Alberto Fernández accused Mauricio Macri of blocking the abortion law in 2018: "I pay you so you don't vote"
“What was the difference between 2018 and 2020? In 2020 the President called the governors to ask them to please vote on the abortion law (Voluntary Interruption of Pregnancy - IVE) and in 2018 there was a President who called the governors to tell them 'I pay you so you don't vote'. That was the difference."

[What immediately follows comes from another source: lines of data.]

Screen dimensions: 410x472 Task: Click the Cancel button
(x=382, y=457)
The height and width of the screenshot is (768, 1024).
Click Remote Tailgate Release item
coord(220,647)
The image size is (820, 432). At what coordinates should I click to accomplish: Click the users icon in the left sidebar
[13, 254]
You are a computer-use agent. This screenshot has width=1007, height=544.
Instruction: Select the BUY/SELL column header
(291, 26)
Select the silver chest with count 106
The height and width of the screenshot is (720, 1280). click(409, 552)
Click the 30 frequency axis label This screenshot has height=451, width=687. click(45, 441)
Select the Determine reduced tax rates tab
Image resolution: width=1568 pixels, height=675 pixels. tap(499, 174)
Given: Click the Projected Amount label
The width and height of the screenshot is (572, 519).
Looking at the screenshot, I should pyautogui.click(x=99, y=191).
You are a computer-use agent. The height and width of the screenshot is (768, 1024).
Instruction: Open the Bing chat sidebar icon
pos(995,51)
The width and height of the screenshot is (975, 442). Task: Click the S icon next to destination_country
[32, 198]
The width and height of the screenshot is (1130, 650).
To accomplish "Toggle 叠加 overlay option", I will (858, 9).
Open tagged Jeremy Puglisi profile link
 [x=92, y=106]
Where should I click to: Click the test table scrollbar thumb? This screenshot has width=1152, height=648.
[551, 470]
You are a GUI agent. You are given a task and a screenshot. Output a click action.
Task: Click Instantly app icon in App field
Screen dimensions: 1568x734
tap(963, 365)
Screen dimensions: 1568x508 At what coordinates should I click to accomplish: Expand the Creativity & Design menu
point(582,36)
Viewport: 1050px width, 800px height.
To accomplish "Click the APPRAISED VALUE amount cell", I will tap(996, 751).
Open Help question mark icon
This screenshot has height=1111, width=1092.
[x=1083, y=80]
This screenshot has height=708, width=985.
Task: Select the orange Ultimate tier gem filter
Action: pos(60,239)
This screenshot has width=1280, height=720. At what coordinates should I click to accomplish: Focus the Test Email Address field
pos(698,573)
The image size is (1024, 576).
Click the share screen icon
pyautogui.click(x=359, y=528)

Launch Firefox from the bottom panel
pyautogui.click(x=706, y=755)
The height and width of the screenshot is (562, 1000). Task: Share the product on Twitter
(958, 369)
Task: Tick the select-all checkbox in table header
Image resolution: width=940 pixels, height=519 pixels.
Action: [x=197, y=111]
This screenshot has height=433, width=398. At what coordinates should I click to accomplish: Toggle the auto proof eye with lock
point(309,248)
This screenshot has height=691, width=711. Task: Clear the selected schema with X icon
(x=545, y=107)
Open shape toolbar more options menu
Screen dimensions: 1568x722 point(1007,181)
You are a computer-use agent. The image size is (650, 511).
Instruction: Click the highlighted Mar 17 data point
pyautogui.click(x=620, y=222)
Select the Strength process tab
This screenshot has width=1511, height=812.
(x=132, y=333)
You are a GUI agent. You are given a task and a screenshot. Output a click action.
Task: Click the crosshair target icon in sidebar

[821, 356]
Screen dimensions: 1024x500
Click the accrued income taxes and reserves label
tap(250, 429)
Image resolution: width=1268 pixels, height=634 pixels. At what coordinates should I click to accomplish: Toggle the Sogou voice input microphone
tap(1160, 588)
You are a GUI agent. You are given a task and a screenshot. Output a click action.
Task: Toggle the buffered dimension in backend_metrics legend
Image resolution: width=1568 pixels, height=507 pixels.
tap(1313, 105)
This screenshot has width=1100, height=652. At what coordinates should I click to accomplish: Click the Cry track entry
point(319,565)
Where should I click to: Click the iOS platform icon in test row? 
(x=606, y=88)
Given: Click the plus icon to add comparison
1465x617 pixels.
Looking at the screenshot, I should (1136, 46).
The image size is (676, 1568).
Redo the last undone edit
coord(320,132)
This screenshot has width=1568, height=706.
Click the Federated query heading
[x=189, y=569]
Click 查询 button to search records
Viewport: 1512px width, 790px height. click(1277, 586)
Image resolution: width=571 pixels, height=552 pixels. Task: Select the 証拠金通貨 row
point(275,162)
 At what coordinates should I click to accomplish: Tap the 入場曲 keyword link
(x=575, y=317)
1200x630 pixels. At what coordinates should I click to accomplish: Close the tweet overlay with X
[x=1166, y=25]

With these words, almost at the end of the act for the two years of the sanction of Law 27,610, Alberto Fernández accused Mauricio Macri of offering money so that the senators do not approve the initiative. In August 2018, indeed, the Upper House rejected the project with 38 votes against, 31 in favor, 2 abstentions and one absentee.
Two years later, on December 30, 2020, the IVE Law was approved by 38 in favor, 29 against, four absent and one abstention. “It was the result of a “cultural change and a fight against hypocrisy. This norm made Argentina a better society”, said Alberto Fernández when closing a meeting in the Women's Hall headed by the Ministers of Health, Carla Vizzotti; of Women, Gender and Diversity, Ayelén Mazzina, and the Legal and Technical Secretary, Vilma Ibarra.
“If we expand rights we live in a better society. We have managed to make what was a big problem stop being a problem for many women and because we have to recognize that it was a collective achievement that in any case it was the government I preside over that decided to promote it from the Executive Power”, remarked the President .
The head of state pondered the role that Ibarra had in drafting and sanctioning the regulations and highlighted: "This law is the result of a change in culture and a struggle that women led for years and that one day a government and a Congress were willing to acknowledge it.
The President highlighted the difference with the Cambiemos government: "We came from a frustration that in 2018 someone had tried it and someone had taken care that it did not come out." In addition, he stressed that the law "is a promoter of life, women's health" and called to "continue fighting for more rights."
The head of state pondered the role that Ibarra had in drafting and sanctioning the regulations and highlighted: "This law is the result of a change in culture and a struggle that women led for years and that one day a government and a Congress were willing to acknowledge it.